The mutant genes are then inserted into yeast organisms, where they begin to make, or express, starch-digesting enzymes. The scientists then screen the yeast colonies for their enzyme-producing abilities and select the best ones for another cycle of gene mutation and selection.
"We can do various things to direct the evolutionary path, speeding up development of enzymes with desired characteristics," says chemist Dominic Wong.
In the laboratory, at 98.6 °F, their high-powered enzymes break down starch 50 times faster than the original enzymes. And the technique shows promise of making even better enzymes. The team plans to use similar approaches to develop new enzymes for use in biomass conversion.
Microbes, Too, Can Play a Role
Making biofuels, such as ethanol, economically from the whole crop instead of just the grain is the long-range goal of scientists in the Fermentation Biochemistry Research Unit at ARS' National Center for Agricultural Utilization Research, in Peoria, Illinois.
"But our starting point is researching fermentation of fiber in just the corn kernel," says ARS microbiologist Rodney J. Bothast, who leads the project. Currently, the kernel fiber is separated out and used as inexpensive cattle feed that is valued for protein, not fiber. If technology were developed to break down the different polymers in kernel fiber to simple sugars, about 10 percent more ethanol could be produced from each bushel of wet-milled corn.
Bothast collaborates with scientists at ERRC and in the Department of Wood Science at the University of British Columbia, Vancouver, in research on the physical and chemical pretreatment of fiber.

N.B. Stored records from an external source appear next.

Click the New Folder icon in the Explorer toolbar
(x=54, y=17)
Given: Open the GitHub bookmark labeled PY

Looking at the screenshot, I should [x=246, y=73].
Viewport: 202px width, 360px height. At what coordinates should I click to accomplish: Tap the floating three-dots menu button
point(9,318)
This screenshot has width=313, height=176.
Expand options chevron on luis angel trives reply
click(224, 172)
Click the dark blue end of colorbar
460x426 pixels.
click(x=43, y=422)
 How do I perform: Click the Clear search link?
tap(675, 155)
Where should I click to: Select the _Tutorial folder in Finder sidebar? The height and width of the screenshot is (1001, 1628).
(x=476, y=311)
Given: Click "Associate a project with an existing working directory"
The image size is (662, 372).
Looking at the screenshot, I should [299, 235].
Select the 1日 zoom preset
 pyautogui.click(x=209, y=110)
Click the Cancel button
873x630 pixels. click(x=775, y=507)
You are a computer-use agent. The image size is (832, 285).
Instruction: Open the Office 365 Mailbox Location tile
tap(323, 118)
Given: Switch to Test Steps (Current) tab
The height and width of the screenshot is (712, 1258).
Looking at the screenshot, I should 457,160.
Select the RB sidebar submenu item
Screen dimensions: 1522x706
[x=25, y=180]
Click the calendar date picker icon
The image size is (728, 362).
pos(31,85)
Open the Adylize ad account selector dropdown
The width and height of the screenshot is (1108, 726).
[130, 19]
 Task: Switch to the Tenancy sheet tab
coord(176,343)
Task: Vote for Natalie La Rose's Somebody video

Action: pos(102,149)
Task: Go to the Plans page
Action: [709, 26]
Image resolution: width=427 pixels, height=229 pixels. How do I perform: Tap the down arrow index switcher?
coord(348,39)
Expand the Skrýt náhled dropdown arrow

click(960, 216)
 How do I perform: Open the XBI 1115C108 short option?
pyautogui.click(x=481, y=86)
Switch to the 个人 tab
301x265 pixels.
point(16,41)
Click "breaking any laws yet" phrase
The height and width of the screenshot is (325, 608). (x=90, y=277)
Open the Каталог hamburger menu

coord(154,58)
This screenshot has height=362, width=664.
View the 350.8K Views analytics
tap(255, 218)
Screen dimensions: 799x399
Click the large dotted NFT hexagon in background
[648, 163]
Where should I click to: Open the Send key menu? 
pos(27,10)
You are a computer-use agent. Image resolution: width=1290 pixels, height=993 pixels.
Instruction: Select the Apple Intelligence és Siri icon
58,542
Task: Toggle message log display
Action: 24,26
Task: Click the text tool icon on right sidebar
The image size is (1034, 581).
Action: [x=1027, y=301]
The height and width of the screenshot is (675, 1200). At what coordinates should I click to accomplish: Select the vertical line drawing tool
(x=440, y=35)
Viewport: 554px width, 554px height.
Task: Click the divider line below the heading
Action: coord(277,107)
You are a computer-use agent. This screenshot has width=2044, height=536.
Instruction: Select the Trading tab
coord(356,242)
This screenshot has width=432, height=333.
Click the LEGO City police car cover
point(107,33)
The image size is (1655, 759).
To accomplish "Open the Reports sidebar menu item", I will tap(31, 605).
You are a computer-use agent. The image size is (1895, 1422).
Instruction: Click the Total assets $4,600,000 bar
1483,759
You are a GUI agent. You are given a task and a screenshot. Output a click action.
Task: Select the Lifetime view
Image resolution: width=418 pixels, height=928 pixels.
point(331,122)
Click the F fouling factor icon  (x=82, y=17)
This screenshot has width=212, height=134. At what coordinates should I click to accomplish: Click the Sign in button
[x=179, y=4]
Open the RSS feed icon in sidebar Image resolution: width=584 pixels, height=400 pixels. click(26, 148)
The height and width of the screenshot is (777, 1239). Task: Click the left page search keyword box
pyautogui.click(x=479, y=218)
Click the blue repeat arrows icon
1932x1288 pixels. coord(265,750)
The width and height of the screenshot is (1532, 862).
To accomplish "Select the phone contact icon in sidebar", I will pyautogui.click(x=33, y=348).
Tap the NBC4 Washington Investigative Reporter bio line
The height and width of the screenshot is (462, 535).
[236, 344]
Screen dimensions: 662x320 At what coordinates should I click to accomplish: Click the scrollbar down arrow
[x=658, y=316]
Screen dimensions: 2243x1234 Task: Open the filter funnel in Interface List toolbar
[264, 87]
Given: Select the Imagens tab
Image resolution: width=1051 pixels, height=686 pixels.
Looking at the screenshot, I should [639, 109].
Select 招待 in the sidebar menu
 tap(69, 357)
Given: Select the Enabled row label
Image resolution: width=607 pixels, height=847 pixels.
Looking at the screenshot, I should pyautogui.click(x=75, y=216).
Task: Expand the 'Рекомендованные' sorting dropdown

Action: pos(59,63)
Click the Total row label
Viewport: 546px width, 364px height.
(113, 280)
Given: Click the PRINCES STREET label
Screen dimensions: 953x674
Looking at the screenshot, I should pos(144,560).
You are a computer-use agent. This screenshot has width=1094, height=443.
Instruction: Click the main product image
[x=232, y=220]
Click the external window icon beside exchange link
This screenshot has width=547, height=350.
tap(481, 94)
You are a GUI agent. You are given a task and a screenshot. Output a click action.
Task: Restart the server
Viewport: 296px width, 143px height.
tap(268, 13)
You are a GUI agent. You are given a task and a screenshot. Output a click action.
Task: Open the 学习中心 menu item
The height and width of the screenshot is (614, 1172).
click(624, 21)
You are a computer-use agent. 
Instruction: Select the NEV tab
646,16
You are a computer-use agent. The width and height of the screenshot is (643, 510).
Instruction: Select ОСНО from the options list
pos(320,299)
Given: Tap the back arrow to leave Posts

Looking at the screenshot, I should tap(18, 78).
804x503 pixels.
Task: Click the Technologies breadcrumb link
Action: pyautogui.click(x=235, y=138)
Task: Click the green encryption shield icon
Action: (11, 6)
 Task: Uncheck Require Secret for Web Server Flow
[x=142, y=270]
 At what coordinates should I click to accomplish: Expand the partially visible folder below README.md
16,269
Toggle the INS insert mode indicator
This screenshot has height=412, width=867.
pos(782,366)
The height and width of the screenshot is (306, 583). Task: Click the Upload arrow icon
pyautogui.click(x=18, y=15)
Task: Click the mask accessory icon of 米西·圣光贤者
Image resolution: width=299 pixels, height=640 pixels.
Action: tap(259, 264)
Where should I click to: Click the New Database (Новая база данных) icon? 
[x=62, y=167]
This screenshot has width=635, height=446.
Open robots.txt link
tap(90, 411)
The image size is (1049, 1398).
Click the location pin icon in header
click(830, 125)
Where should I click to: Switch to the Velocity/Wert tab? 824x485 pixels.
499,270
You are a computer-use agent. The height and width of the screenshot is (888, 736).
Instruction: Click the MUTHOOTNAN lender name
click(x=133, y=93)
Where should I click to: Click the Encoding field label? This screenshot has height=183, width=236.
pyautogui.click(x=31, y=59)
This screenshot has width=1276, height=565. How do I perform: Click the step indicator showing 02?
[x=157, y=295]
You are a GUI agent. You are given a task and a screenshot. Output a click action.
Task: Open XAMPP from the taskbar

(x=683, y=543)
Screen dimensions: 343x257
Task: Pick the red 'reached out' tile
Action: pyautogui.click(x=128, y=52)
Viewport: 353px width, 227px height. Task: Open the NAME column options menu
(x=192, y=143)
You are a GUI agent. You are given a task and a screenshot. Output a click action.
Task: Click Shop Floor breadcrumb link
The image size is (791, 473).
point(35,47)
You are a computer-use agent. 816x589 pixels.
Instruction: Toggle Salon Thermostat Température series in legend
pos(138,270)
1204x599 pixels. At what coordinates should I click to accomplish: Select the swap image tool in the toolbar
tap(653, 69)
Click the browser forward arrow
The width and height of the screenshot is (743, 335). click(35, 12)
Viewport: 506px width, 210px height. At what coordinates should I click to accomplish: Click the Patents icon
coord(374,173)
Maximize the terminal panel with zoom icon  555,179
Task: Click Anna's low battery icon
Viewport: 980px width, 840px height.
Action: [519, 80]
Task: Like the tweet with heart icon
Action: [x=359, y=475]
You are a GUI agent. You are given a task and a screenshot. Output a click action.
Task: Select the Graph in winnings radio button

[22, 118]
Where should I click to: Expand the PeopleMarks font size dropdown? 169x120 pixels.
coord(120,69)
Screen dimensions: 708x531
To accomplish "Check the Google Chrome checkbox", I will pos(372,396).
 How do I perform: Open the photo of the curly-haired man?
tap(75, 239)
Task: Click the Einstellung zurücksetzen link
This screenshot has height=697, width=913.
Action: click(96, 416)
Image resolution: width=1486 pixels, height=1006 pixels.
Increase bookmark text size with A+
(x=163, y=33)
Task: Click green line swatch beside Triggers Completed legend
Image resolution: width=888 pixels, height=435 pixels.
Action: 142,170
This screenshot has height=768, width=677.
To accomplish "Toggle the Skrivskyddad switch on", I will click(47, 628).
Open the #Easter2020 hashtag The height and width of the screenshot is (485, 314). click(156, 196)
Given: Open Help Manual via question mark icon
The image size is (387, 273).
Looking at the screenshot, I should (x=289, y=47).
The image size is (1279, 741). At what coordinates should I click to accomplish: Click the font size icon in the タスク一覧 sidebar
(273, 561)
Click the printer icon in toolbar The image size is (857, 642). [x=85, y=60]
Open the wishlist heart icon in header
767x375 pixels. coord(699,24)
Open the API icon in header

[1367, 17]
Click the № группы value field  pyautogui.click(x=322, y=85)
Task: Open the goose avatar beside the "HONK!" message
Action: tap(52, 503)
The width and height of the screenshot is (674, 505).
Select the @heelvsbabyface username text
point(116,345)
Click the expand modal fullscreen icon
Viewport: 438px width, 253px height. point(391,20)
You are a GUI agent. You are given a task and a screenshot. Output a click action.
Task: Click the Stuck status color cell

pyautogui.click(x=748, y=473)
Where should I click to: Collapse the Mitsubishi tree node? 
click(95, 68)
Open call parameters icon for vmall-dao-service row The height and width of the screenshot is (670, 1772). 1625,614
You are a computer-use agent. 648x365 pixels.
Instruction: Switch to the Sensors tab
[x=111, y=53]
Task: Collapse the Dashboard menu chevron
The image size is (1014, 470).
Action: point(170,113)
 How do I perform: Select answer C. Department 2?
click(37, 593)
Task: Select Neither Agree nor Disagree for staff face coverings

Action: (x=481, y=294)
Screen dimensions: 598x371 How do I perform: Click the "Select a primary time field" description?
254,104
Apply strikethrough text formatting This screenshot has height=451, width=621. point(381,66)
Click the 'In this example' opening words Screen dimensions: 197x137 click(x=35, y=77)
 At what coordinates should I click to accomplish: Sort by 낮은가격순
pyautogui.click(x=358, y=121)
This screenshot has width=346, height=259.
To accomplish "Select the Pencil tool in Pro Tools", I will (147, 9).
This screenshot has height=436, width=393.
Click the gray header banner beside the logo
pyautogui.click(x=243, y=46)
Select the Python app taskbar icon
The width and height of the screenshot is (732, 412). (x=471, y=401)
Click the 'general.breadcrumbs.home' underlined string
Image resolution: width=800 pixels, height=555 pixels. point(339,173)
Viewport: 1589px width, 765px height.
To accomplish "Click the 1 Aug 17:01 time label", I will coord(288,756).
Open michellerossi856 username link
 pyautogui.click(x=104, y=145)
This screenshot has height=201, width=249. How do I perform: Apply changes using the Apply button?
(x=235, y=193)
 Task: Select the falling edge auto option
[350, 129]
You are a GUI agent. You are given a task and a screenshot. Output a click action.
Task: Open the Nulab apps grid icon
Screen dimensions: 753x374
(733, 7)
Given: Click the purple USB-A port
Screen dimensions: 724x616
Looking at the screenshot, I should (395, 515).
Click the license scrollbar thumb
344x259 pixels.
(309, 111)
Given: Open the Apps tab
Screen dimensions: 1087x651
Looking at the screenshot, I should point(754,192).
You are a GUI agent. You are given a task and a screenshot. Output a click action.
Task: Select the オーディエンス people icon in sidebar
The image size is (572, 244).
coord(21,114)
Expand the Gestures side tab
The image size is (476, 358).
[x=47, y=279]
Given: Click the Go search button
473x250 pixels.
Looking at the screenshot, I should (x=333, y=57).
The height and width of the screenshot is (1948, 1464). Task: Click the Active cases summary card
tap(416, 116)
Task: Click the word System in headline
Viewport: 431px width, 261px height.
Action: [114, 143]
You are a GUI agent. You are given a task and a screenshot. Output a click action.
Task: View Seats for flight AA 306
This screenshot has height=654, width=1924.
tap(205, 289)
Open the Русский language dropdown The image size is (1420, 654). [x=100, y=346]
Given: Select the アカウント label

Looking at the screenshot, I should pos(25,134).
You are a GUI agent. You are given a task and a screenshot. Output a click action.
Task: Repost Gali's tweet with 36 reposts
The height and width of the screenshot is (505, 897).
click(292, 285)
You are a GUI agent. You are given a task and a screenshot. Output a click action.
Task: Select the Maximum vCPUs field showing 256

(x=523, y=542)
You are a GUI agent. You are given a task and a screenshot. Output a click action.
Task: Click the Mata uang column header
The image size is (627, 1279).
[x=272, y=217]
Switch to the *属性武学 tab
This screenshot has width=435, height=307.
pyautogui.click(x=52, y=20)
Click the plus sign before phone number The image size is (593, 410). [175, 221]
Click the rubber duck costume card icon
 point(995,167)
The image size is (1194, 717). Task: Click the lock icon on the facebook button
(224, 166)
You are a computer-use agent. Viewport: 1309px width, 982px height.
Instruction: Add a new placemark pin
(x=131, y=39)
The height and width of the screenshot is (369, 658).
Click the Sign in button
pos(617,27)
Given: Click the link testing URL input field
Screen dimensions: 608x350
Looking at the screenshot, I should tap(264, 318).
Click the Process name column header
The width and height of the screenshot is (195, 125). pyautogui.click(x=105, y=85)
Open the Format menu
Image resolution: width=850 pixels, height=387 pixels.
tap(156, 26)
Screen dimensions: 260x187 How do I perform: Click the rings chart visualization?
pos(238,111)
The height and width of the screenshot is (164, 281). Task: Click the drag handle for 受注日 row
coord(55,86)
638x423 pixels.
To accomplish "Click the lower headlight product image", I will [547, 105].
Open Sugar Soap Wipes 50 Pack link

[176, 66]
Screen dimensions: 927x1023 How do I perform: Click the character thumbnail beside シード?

Pretreatment frees the cellulose from hemicellulose, starch, and lignin components.
Cellulose fragments are more readily converted into sugars that can be fermented to make ethanol. The lignin component is not fermented but can be burned to produce energy.
"So far, the most effective way we've found to break down the fiber is to pretreat it with mild acid and then with alkaline hydrogen peroxide," says Bothast.
The pretreated fiber contains sugars, mainly arabinose and xylose and some glucose. Normally, ethanol-producing microbes eat the glucose first, leaving little appetite for the other sugars. Nancy N. Nichols, microbiologist, and Bruce S. Dien, chemical engineer, have developed genetically engineered microorganisms that consume the sugars at nearly equal rates.
These researchers are collaborating with others at the University of British Columbia, Purdue University, and Williams Energy Service, in Pekin, Illinois—the second largest ethanol producer in the country—to test these new microbes on kernel fiber converted to sugars by industrial processes.
As the scientists seek ways to increase ethanol production efficiency, they're mindful of coproducts that might help make ethanol crops more economically successful. For example, other microbes developed by Nichols and Dien convert the sugars derived from kernel fiber into lactic acid. Biobased companies use lactic acid to produce solvents and biodegradable plastics.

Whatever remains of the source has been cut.